→ EXERCISE PASSAGE
┌──

Many patients with epilepsy taking a common drug to control seizures can reduce side effects by switching from three or four short-acting doses to two extended-release doses per day, according to researchers at Johns Hopkins. The drug, carbamazepine, is a first-line drug used to control partial seizures, which originate in one part of the brain and then spread to other areas. "While the treatment is effective at reducing seizures, some patients, particulary at high doses, experience adverse side effects such as drowsiness, dizziness, double-vision and unsteady walking," says Gregory Krauss, M.D., assistant professor of neurology at Hopkins and co-author of the study. "We found that switching to longer-acting doses is not only more convenient for the patient, but actually reduces side effects."

└──

Saved data entries:
┌──

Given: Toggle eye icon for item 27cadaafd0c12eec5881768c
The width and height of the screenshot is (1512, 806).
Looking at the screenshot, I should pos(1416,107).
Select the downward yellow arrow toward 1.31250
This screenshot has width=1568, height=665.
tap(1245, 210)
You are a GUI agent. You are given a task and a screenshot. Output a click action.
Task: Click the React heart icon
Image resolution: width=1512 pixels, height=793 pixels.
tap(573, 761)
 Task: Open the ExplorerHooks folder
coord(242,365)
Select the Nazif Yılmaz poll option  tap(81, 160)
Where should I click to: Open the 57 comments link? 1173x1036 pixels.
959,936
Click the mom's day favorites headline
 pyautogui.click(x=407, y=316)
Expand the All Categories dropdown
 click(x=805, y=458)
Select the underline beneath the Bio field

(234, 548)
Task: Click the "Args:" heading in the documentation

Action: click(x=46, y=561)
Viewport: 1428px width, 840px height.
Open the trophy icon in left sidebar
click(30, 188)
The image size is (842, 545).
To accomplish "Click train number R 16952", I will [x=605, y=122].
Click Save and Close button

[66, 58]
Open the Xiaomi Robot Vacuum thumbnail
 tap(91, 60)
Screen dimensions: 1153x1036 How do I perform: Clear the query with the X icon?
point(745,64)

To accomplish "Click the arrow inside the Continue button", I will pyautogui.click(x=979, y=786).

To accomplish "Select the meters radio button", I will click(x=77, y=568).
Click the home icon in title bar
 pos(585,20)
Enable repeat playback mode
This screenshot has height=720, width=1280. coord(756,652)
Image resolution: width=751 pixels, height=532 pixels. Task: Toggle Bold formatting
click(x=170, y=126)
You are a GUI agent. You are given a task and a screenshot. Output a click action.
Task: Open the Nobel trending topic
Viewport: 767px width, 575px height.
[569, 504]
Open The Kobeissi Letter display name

└──

→ WORK TASK
Continue the passage about switching carbamazepine doses for epilepsy, picking up right after its last sentence.

→ TASK RESULT
Krauss and colleagues studied 63 patients who were treated for partial-onset epilepsy at the Johns Hopkins adult epilepsy clinic and found that nearly 50 percent of patients taking immediate-release carbamazepine had side effects. Only 20 percent of patients had side effects after switching to the extended-release version of the drug, despite high doses. The findings are to be presented at the 2002 American Epilepsy Society annual conference in Seattle.
Conversion from immediate- to extended-release carbamazepine markedly reduces CNS-related side effects in patients with partial-onset epilepsy. Akemi Miller, Jill Minger, Gregory Bergey, M.D., Gregory Krauss, M.D. Department of Neurology, Johns Hopkins University School of Medicine.